À mon chevet: 'Sindbad'

À mon chevet is a series of posts featuring a quote from whatever book is on my nightstand at the moment.

book cover
I embarked with a group of prominent merchants, and we became friends, as we sailed with a fair wind in peace and good health until we passed by a city called the City of China, and while we were in the utmost joy and happiness, talking among ourselves about travel and commerce, a violent head wind blew suddenly, and a heavy rain began to fall on us until we and our babies were drenched. So we covered the bales with felt and canvas, fearing that the goods would be spoiled by the rain, and began to pray and implore God the Almighty to deliver us from the peril we were in. Then the captain, girding his waist and tucking up his clothes, climbed up the mast and began to look to the right and left. Then he looked at the people in the ship and began to slap his face and pluck his beard. We asked him, "Captain, what is the matter?" And he said, "Implore the Almighty God for deliverance from the peril we are in, and weep for yourselves and bid each other farewell, for the wind has prevailed against us and driven us into the farthest of the seas of the world." He then descended from the mast, opened a chest, and took out of it a cotton bag. Then he untied the bag, took out of it some dust, like ashes, wetted it with water, and, waiting a little, smelled it. Then he took out of the chest a small book and began to read in it. Then he said to us, "Passengers, in this book there is an amazing statement that whoever comes to this place will never leave it safely and will surely perish, for this region is called the Province of the Kings, and in it is the tomb of our Lord Solomon, the son of David (peace be on him), and there are huge, horrible-looking whales, and whenever a ship enters this region, one of them rises from the sea and swallows it with everything in it."

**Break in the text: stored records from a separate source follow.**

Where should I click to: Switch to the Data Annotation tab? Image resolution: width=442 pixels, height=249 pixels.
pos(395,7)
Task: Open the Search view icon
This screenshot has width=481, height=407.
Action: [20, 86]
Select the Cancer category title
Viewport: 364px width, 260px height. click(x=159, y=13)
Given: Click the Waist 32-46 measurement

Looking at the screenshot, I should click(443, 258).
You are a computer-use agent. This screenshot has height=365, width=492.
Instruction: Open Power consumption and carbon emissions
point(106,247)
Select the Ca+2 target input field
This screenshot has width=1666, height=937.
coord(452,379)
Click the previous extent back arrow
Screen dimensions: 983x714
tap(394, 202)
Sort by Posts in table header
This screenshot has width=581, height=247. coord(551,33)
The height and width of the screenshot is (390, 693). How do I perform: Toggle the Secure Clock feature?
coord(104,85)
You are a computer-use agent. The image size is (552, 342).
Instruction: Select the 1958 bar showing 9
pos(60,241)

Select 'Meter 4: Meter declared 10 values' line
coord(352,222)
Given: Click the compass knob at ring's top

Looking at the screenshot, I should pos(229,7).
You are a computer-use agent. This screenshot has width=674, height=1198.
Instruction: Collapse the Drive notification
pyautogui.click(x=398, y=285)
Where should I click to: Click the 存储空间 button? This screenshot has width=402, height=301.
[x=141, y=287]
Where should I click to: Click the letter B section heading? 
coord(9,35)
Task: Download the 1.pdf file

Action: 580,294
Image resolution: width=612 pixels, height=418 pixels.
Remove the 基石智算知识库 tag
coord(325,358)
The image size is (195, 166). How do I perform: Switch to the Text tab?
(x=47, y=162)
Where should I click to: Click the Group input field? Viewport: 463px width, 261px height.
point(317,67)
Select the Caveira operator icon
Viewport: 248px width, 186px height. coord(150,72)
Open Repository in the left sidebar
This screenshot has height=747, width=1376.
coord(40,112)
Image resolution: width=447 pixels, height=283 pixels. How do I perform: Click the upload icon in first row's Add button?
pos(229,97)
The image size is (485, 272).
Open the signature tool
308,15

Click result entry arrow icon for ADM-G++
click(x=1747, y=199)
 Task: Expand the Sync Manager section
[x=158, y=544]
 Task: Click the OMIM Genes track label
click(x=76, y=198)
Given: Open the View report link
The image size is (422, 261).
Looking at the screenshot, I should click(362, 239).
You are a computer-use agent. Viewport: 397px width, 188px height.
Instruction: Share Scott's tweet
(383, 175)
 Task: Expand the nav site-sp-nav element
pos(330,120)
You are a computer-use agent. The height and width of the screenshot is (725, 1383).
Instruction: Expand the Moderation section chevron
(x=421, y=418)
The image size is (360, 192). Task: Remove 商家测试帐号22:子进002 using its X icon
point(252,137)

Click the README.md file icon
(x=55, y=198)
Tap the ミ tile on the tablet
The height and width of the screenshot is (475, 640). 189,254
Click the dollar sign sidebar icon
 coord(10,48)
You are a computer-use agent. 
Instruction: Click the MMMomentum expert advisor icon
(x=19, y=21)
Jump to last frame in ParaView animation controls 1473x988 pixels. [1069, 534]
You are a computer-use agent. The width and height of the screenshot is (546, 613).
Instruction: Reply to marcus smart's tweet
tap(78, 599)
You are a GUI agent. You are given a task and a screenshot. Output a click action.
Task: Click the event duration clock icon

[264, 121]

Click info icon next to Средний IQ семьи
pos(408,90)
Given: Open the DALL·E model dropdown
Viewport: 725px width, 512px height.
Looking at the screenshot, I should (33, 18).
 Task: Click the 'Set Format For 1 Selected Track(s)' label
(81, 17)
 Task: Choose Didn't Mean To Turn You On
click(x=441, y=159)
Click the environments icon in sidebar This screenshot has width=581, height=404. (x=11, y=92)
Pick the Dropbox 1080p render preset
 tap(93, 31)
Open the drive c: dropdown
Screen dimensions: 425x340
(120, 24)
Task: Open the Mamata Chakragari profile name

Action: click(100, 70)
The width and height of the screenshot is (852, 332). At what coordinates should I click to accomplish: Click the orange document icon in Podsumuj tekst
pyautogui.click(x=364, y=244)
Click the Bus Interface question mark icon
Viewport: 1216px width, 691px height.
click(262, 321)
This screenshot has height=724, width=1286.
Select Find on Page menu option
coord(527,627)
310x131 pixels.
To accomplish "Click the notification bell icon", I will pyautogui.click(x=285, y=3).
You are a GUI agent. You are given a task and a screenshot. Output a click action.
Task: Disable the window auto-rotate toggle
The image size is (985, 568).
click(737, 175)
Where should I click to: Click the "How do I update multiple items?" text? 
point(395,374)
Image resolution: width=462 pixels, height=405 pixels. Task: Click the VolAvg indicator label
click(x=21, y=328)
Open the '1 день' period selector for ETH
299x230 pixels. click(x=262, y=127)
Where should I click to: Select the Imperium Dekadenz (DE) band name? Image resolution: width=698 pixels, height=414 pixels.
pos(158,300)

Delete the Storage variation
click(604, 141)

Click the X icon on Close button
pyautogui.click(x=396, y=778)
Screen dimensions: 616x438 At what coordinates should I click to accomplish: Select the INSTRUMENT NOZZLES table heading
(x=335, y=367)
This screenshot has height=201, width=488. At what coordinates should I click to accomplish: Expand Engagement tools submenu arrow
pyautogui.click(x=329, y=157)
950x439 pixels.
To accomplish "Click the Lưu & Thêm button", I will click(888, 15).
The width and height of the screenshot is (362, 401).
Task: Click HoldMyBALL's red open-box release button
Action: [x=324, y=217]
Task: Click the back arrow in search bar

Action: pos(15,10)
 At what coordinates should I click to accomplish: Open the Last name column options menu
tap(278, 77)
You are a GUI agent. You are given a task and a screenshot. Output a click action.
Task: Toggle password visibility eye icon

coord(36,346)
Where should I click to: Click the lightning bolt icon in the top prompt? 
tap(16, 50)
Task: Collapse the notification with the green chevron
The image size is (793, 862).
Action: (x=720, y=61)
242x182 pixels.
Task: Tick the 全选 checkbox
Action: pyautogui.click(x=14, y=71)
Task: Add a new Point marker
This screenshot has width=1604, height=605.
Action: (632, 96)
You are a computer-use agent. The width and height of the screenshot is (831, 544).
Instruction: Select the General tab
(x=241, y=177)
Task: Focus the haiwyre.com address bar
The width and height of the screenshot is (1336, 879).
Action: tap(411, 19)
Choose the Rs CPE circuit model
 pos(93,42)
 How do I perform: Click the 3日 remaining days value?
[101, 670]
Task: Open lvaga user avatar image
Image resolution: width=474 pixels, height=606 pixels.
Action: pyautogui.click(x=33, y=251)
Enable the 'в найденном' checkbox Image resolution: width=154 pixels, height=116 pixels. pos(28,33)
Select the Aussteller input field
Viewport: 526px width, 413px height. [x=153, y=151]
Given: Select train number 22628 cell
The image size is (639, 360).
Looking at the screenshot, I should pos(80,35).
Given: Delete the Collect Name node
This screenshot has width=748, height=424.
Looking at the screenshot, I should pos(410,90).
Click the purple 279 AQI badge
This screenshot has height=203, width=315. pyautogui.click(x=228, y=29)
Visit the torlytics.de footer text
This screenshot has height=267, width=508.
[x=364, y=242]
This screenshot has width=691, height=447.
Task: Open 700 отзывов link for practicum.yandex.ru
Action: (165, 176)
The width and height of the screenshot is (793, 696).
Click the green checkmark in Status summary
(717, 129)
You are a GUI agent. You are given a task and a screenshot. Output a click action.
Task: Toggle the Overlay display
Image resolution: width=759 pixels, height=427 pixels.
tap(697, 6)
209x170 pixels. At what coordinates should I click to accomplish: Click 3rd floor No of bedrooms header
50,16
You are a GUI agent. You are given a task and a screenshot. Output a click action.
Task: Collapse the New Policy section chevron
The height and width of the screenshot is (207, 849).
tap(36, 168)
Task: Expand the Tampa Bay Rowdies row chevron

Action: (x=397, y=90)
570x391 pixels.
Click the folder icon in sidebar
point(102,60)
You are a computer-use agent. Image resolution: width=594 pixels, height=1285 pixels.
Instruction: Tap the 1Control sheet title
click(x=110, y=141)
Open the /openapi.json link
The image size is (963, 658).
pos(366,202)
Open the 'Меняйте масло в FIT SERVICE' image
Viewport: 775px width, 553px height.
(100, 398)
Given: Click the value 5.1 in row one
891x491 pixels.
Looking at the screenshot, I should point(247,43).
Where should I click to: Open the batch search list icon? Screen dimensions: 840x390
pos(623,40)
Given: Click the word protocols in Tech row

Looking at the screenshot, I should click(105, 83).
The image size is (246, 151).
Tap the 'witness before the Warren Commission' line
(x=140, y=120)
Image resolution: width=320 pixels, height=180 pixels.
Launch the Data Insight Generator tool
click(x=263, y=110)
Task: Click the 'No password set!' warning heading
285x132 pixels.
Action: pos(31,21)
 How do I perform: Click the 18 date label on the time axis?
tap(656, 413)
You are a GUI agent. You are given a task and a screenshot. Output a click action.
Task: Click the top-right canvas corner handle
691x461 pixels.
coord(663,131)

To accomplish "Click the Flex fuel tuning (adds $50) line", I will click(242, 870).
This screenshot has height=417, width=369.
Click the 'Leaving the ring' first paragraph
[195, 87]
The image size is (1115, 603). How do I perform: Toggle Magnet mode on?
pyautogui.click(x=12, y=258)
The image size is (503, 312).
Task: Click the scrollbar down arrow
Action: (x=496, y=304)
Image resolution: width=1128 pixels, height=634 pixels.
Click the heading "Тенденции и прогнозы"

When we heard the captain's explanation, we were dumbfounded, and hardly had he finished his words when the ship suddenly began to rise out of the water and drop again, and we heard a great cry, like a peal of thunder, at which we were struck almost dead with terror, sure of our destruction. Suddenly we saw a whale heading for the boat, like a towering mountain, and we were terrified and wept bitterly for ourselves and prepared for death. We kept looking at that whale, marveling at its terrible shape, when suddenly another whale, the most huge and most terrible we had ever seen, approached us, and while we bade each other farewell and wept for ourselves, a third whale, even greater than the other two, approached, and we were stupefied and driven mad with terror. Then the three whales began to circle the ship, and the third whale lunged at the ship to swallow it, when suddenly a violent gust of wind blew, and the ship rose and fell on a massive reef, breaking in pieces, and all the merchants and the other passengers and the bales sank in the sea.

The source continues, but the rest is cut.